* [Job] Print the following material line for line, without changing a single character.

* [Task data]
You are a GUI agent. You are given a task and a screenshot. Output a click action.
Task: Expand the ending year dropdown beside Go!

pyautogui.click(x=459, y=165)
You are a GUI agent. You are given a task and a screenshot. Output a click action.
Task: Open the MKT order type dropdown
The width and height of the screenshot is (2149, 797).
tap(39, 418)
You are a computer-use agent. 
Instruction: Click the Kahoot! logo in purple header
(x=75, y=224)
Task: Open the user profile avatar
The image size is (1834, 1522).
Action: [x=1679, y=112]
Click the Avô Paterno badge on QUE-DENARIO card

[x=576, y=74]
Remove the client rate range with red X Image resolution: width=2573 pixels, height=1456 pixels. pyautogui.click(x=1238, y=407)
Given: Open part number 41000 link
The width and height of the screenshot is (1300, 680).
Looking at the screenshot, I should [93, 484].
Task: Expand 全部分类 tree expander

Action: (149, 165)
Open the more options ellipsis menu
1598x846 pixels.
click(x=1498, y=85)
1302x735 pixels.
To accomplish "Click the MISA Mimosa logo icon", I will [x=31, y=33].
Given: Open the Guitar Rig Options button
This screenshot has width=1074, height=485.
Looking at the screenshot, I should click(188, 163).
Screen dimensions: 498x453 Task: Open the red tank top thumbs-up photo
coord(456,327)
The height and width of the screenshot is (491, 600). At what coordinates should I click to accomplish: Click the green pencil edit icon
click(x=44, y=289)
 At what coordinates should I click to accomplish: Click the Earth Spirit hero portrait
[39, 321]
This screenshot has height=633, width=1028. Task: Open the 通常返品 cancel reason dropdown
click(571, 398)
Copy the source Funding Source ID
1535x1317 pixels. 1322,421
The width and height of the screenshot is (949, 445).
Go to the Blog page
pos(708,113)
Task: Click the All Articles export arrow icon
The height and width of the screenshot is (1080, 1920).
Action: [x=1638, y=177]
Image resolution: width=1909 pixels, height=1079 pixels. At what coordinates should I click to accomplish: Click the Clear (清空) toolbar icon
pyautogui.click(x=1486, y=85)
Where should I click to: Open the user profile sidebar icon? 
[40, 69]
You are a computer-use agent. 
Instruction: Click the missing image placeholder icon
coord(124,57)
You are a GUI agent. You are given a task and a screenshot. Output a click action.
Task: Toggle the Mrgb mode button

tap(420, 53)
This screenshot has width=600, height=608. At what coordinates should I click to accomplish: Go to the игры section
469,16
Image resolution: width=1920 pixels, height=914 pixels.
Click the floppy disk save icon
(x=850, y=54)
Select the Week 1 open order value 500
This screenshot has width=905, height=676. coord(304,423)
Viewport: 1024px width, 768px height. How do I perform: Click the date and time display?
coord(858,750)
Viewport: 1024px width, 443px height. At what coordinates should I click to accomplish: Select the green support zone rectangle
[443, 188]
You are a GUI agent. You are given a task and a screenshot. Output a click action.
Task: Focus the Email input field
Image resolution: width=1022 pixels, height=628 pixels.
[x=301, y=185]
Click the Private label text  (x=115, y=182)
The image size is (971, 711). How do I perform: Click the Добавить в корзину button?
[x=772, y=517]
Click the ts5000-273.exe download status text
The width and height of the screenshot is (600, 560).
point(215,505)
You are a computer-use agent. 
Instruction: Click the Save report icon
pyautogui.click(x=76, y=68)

* [Result below]
You are a GUI agent. You are given a task and a screenshot. Output a click action.
Task: Expand the ending year dropdown beside Go!

pyautogui.click(x=459, y=165)
You are a GUI agent. You are given a task and a screenshot. Output a click action.
Task: Open the MKT order type dropdown
The width and height of the screenshot is (2149, 797).
tap(39, 418)
You are a computer-use agent. 
Instruction: Click the Kahoot! logo in purple header
(x=75, y=224)
Task: Open the user profile avatar
The image size is (1834, 1522).
Action: [x=1679, y=112]
Click the Avô Paterno badge on QUE-DENARIO card

[x=576, y=74]
Remove the client rate range with red X Image resolution: width=2573 pixels, height=1456 pixels. pyautogui.click(x=1238, y=407)
Given: Open part number 41000 link
The width and height of the screenshot is (1300, 680).
Looking at the screenshot, I should [93, 484].
Task: Expand 全部分类 tree expander

Action: (149, 165)
Open the more options ellipsis menu
1598x846 pixels.
click(x=1498, y=85)
1302x735 pixels.
To accomplish "Click the MISA Mimosa logo icon", I will [x=31, y=33].
Given: Open the Guitar Rig Options button
This screenshot has width=1074, height=485.
Looking at the screenshot, I should click(188, 163).
Screen dimensions: 498x453 Task: Open the red tank top thumbs-up photo
coord(456,327)
The height and width of the screenshot is (491, 600). At what coordinates should I click to accomplish: Click the green pencil edit icon
click(x=44, y=289)
 At what coordinates should I click to accomplish: Click the Earth Spirit hero portrait
[39, 321]
This screenshot has height=633, width=1028. Task: Open the 通常返品 cancel reason dropdown
click(571, 398)
Copy the source Funding Source ID
1535x1317 pixels. 1322,421
The width and height of the screenshot is (949, 445).
Go to the Blog page
pos(708,113)
Task: Click the All Articles export arrow icon
The height and width of the screenshot is (1080, 1920).
Action: [x=1638, y=177]
Image resolution: width=1909 pixels, height=1079 pixels. At what coordinates should I click to accomplish: Click the Clear (清空) toolbar icon
pyautogui.click(x=1486, y=85)
Where should I click to: Open the user profile sidebar icon? 
[40, 69]
You are a computer-use agent. 
Instruction: Click the missing image placeholder icon
coord(124,57)
You are a GUI agent. You are given a task and a screenshot. Output a click action.
Task: Toggle the Mrgb mode button

tap(420, 53)
This screenshot has width=600, height=608. At what coordinates should I click to accomplish: Go to the игры section
469,16
Image resolution: width=1920 pixels, height=914 pixels.
Click the floppy disk save icon
(x=850, y=54)
Select the Week 1 open order value 500
This screenshot has width=905, height=676. coord(304,423)
Viewport: 1024px width, 768px height. How do I perform: Click the date and time display?
coord(858,750)
Viewport: 1024px width, 443px height. At what coordinates should I click to accomplish: Select the green support zone rectangle
[443, 188]
You are a GUI agent. You are given a task and a screenshot. Output a click action.
Task: Focus the Email input field
Image resolution: width=1022 pixels, height=628 pixels.
[x=301, y=185]
Click the Private label text  (x=115, y=182)
The image size is (971, 711). How do I perform: Click the Добавить в корзину button?
[x=772, y=517]
Click the ts5000-273.exe download status text
The width and height of the screenshot is (600, 560).
point(215,505)
You are a computer-use agent. 
Instruction: Click the Save report icon
pyautogui.click(x=76, y=68)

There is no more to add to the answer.